A genetic system for monitoring caspase activity in yeast using a transcriptional reporter. Yeast were created that express a chimeric type-1 transmembrane protein (CLBDG6) in which the N-terminal signal sequence and transmembrane domain (CD4) is followed by a linker consisting of six tetrapeptide caspase target sites (indicated in bold) that bracket the specificity of known caspases and granzyme B (23)—DEVDG-WEHDG-IEHDG-IETDG-DEHDG-DQMDG—each of which is followed by a glycine residue, which acts as a stabilizing residue in the N-end rule degradation pathway in yeast (reviewed in ref. 24). C-terminal to the caspase target site linker is a transcription factor domain, LexA-B42. The LexA-dependent transcriptional reporter consists of LexA binding sites (LexA UAS) and a promoter (P) upstream of the bacterial lacZ gene (lacZ) (A).
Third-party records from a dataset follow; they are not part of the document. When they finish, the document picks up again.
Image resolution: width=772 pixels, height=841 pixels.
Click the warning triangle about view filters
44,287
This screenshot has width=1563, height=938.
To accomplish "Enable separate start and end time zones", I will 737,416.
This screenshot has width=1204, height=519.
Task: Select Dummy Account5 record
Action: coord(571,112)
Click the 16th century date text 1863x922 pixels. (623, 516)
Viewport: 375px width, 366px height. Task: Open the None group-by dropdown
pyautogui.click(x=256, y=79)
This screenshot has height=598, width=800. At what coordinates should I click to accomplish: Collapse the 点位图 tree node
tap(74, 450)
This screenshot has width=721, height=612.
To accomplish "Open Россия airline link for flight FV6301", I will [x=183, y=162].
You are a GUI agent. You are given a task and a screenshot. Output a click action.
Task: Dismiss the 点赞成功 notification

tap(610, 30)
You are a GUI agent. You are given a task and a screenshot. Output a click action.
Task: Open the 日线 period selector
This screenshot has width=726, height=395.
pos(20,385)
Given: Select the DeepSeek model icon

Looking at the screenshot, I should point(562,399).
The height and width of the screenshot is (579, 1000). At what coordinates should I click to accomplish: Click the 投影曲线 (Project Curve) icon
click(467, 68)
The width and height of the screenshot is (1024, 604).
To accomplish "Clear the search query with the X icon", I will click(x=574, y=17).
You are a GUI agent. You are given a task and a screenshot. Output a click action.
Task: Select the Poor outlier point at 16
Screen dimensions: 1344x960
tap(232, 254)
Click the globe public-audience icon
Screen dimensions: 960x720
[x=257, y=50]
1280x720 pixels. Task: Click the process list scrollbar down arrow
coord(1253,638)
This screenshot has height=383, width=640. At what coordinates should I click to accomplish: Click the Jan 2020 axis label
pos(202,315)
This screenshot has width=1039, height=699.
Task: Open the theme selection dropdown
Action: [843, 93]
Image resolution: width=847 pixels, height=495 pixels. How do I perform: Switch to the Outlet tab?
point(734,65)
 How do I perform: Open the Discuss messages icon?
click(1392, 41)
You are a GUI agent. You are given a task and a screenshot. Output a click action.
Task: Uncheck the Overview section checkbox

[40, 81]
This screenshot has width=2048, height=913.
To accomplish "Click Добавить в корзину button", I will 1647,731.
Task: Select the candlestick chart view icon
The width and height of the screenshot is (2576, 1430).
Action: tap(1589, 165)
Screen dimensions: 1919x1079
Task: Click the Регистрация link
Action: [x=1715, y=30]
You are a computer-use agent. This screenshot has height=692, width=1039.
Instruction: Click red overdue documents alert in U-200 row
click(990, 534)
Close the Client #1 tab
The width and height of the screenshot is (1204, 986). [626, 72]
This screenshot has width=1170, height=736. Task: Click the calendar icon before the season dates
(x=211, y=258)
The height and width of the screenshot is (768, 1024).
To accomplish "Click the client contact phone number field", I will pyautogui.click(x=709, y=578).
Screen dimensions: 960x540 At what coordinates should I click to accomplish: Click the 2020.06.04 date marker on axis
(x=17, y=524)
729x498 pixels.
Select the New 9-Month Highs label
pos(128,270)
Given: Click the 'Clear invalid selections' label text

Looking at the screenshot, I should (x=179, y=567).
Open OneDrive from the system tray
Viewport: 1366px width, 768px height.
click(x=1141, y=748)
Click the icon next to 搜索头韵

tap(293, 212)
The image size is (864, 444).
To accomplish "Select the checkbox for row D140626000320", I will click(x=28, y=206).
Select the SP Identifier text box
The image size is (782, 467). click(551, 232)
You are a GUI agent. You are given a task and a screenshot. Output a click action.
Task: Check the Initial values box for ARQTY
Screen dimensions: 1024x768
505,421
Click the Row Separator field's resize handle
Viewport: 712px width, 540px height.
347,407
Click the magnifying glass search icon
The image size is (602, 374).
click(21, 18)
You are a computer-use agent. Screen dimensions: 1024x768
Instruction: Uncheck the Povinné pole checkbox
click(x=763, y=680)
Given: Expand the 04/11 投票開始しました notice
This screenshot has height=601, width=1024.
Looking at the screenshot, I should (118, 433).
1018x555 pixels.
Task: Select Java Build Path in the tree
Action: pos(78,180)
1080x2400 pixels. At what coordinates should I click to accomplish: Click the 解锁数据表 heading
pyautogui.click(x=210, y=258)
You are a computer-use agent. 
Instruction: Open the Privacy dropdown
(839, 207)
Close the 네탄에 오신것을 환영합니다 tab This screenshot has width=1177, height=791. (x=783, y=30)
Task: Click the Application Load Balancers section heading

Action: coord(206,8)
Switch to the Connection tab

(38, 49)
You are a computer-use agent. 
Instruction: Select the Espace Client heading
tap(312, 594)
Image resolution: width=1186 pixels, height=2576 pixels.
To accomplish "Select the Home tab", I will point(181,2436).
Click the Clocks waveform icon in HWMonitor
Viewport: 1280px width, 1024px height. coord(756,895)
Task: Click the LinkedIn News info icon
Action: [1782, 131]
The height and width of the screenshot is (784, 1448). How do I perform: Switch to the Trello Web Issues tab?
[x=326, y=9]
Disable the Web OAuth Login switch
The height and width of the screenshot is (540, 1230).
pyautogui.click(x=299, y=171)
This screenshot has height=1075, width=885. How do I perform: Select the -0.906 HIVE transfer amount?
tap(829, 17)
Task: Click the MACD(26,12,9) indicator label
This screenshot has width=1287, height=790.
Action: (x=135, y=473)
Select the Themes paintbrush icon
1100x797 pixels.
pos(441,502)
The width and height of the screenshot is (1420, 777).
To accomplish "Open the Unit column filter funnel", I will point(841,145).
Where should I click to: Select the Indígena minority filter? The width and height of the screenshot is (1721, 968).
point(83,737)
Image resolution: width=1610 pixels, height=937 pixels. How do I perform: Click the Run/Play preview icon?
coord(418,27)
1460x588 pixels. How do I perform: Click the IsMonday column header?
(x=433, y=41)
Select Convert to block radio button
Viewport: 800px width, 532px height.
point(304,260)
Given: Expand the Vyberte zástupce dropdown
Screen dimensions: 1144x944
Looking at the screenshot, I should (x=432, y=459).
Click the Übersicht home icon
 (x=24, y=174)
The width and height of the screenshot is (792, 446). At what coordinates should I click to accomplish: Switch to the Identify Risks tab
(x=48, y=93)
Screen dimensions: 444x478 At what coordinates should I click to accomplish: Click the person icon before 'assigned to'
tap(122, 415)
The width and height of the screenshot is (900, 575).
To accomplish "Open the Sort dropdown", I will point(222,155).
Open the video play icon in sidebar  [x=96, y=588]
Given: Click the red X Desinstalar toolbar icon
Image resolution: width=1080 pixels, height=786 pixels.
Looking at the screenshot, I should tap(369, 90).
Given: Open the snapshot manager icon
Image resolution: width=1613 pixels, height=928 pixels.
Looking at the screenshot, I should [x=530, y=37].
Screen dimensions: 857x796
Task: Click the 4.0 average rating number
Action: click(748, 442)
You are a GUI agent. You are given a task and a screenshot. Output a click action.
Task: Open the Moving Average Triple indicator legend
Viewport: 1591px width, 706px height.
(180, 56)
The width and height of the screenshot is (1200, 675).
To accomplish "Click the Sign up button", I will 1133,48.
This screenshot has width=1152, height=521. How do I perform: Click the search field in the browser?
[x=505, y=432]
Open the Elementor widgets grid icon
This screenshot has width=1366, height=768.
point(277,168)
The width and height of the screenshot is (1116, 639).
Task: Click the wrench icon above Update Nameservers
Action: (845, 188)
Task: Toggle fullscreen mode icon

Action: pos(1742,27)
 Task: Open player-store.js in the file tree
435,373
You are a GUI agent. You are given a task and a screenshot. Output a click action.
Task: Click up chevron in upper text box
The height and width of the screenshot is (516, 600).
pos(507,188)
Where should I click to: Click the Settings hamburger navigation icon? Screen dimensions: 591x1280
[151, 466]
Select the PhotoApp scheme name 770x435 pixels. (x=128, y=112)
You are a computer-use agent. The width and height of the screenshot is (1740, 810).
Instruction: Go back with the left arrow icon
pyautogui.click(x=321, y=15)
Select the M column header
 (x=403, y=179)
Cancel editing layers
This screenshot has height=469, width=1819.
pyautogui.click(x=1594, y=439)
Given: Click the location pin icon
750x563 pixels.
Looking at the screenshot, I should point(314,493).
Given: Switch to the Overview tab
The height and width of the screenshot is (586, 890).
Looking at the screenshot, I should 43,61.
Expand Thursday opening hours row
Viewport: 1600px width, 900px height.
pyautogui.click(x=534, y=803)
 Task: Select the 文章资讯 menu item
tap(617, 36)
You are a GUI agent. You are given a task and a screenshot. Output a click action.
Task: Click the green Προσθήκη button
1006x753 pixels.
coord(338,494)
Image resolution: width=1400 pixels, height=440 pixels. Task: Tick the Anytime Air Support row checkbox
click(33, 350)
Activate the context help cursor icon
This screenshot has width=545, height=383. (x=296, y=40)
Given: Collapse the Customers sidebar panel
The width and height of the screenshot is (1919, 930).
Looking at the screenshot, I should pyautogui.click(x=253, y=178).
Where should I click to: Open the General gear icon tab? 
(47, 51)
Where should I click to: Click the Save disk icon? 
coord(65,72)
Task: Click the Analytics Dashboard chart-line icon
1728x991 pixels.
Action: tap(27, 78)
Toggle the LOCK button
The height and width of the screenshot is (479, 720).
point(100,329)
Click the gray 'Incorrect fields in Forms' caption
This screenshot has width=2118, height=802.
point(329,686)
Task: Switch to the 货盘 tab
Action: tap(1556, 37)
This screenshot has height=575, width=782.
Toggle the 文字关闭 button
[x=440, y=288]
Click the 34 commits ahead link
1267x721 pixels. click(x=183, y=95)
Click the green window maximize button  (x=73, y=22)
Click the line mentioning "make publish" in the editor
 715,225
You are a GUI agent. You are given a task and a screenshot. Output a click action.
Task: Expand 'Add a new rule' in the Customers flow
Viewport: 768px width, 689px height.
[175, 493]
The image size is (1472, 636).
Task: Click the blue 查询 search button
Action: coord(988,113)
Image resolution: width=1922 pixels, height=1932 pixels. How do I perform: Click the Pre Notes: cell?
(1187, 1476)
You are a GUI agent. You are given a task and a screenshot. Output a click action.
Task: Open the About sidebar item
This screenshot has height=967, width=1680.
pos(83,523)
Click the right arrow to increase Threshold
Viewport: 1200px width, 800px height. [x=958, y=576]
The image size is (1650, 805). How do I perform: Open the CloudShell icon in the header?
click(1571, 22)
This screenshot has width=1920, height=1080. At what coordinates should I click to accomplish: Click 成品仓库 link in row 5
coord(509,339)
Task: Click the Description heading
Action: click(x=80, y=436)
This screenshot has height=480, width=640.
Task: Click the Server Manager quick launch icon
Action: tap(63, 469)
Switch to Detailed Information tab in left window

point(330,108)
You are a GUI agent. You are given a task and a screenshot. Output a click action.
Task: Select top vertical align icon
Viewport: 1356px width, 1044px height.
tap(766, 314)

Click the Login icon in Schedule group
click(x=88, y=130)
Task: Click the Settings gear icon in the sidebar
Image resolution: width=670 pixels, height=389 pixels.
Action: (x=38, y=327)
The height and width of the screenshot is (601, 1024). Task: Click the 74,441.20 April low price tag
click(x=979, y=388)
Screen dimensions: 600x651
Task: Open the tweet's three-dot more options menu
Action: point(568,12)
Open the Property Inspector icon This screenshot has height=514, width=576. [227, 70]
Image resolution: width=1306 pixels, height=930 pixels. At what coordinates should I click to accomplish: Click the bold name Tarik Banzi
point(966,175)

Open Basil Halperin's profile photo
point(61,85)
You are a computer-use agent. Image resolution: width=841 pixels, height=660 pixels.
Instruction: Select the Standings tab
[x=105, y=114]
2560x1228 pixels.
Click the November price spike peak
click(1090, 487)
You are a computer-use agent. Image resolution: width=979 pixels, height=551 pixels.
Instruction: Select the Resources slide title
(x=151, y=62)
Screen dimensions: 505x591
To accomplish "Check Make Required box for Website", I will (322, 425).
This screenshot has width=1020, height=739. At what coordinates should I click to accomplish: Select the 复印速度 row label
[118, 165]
The cells in A act as caspase activity reporters because expression of an active caspase results in CLBDG6 cleavage at the caspase target sites, releasing LexA-B42, which enters the nucleus and activates lacZ transcription (B). A version of CLBDG6 in which the P1 aspartates are changed to glycines (CLBGG6) cannot be cleaved by caspases. Cells expressing CLBGG6 act as false positive reporters for molecules that activate lacZ expression independent of cleavage at caspase target site (C). If cells in B express a caspase inhibitor as well as an active caspase, caspase activity, and thus caspase-dependent release of LexA-B42, is inhibited, and β-gal levels are decreased compared with cells that express the caspase alone (D).